LAPORAN
PRAKTIKUM BAHAN ALAM TEKNOLOGI
TEKSTIL
EKSTRAKSI ZAT WARNA ALAM DAN
PEMANFAATANNYA SEBAGAI PEWARNA KAIN
Amar Ma’ruf D
500 090 017
Rizza Umam Alharis D
500 090 018
Risky Patria Sari D 500 090 023
LABORATURIUM
TEKNIK KIMIA
JURUSAN
TEKNIK KIMIA FAKULTAS TEKNIK
UNIVERSITAS
MUHAMMADIYAH SURAKARTA
2012
I.
TUJUAN PERCOBAAN
1. Mengetahui
potensi zat warna pada daun jati
2. Mengetahui
kemampuan penyerapan zat warna daun jati oleh serat alam dan buatan
II.
TINJAUAN PUSTAKA
2. 1. Daun
Jati
Tanaman
jati yang tumbuh di Indonesia berasal dari India, Tanaman yang mempunyai nama
ilmiah Tectona grandis linn. F. secara historis, nama tectona berasal dari bahasa portugis (tekton)

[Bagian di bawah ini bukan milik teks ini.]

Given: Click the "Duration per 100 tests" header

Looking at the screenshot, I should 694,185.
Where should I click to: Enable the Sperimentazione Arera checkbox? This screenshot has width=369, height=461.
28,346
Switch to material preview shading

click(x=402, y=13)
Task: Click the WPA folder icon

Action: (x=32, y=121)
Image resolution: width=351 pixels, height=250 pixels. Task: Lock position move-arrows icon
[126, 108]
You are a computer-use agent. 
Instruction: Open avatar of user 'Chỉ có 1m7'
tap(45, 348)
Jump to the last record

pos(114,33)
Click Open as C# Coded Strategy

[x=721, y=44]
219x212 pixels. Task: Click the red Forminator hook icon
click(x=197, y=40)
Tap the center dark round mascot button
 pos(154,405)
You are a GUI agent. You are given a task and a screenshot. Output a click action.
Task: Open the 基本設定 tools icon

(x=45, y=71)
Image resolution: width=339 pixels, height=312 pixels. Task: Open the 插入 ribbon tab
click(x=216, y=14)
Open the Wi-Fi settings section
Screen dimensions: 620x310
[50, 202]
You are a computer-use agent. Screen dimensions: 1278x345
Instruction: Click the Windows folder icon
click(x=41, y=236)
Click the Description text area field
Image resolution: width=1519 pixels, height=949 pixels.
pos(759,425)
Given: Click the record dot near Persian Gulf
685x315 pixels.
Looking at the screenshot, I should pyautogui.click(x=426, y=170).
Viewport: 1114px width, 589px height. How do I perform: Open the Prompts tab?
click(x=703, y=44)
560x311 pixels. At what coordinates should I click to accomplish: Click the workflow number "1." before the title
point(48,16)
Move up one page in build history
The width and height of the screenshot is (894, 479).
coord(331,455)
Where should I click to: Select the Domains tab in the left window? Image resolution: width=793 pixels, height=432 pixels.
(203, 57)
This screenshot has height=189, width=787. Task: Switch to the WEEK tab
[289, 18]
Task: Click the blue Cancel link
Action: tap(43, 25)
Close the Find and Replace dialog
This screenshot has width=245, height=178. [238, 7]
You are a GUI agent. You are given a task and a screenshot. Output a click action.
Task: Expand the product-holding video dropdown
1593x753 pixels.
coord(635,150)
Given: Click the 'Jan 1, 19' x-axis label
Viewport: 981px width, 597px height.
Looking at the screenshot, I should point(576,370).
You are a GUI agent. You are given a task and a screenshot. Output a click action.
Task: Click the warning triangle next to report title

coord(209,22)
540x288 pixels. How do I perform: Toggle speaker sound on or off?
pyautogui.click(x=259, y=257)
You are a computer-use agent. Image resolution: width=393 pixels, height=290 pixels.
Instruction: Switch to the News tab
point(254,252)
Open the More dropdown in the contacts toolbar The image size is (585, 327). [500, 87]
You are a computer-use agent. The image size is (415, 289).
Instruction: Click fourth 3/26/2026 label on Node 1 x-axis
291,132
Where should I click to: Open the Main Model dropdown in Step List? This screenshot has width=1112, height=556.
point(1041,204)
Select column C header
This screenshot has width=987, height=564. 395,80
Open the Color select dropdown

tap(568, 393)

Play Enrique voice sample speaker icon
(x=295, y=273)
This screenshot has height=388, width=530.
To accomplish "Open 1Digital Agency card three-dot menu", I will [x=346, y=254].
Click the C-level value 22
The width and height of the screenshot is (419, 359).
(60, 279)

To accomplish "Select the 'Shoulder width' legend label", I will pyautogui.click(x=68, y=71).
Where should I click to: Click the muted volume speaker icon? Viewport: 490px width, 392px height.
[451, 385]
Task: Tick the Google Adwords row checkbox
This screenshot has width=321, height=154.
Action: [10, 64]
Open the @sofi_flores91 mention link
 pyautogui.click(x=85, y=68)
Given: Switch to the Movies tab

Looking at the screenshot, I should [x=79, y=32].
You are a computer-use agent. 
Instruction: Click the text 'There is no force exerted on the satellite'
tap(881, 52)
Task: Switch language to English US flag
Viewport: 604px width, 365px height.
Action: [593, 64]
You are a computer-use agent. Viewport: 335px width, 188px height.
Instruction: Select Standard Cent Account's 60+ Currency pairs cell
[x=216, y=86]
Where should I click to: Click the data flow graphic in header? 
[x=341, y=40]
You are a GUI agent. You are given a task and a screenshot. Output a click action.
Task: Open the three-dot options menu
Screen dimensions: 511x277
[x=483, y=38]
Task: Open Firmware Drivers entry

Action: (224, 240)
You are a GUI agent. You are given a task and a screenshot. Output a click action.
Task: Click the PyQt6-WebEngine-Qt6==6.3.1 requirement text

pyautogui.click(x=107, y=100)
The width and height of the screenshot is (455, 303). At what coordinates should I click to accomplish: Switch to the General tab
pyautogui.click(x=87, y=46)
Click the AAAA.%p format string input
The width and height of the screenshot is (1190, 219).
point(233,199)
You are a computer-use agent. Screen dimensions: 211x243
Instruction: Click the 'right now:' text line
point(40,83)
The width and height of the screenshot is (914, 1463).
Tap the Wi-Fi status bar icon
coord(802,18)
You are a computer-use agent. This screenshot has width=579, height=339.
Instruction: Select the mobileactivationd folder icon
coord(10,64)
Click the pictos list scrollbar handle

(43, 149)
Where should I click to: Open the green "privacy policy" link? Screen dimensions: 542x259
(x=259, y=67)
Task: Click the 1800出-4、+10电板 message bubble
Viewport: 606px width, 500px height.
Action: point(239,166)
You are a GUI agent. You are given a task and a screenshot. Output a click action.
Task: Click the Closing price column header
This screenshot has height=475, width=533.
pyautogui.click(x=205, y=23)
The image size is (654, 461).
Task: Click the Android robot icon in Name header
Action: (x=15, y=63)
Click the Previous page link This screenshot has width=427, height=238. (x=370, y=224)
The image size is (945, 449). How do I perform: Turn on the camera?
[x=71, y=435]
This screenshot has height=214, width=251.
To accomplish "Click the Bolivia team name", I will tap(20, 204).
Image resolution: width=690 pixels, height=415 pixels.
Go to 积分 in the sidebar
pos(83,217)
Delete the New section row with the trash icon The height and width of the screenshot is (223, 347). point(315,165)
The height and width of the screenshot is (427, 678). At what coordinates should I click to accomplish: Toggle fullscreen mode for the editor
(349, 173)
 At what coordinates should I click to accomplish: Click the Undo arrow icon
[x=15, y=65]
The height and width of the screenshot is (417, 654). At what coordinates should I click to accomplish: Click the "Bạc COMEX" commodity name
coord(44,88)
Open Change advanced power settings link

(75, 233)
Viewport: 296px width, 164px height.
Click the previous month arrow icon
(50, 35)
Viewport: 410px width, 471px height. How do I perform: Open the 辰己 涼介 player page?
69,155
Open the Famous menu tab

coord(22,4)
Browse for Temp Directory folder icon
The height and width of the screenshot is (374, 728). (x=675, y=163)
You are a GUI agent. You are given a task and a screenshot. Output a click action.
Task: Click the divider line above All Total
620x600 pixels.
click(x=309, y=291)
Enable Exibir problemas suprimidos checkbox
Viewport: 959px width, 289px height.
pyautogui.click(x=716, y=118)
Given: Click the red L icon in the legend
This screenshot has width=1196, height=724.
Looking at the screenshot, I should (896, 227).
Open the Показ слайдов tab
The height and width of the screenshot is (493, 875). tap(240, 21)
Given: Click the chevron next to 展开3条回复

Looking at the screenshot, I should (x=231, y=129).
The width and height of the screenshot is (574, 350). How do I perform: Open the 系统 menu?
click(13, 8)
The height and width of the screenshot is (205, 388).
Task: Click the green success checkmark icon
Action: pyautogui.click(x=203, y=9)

yang berarti tumbuhan yang memiliki kualitas tinggi. Di Negara asalnya, tanaman
jati ini dikenal dengan banyak nama daerah, seperti ching-jagu (di wilayah
Asam), saigun (Bengali), tekku (Bombay), dan
kyun (Burma). Tanaman ini dalam
bahasa jerman dikenal dengan nama teck
atau teakbun, sedangkan di Inggris dikenal dengan nama teak (Sumarna, 2003).
Daun
jati umumnya besar, bulat telur terbalik, berhadapan, dengan tangkai yang
sangat pendek. Daun pada anakan pohon berukuran besar, sekitar 60-70 cm ×
80-100 cm; sedangkan pada pohon tua menyusut menjadi sekitar 15 × 20 cm.
Berbulu halus dan mempunyai rambut kelenjar di permukaan bawahnya. Daun yang muda
berwarna kemerahan dan mengeluarkan getah berwarna merah darah apabila diremas.
Ranting yang muda berpenampang segi empat, dan berbonggol di buku-bukunya
(Anonim, 2012).
Daun
jati telah sejak lama digunakan
masyarakat secara tradisional sebagai pewarna kain, tikar, dan juga makanan.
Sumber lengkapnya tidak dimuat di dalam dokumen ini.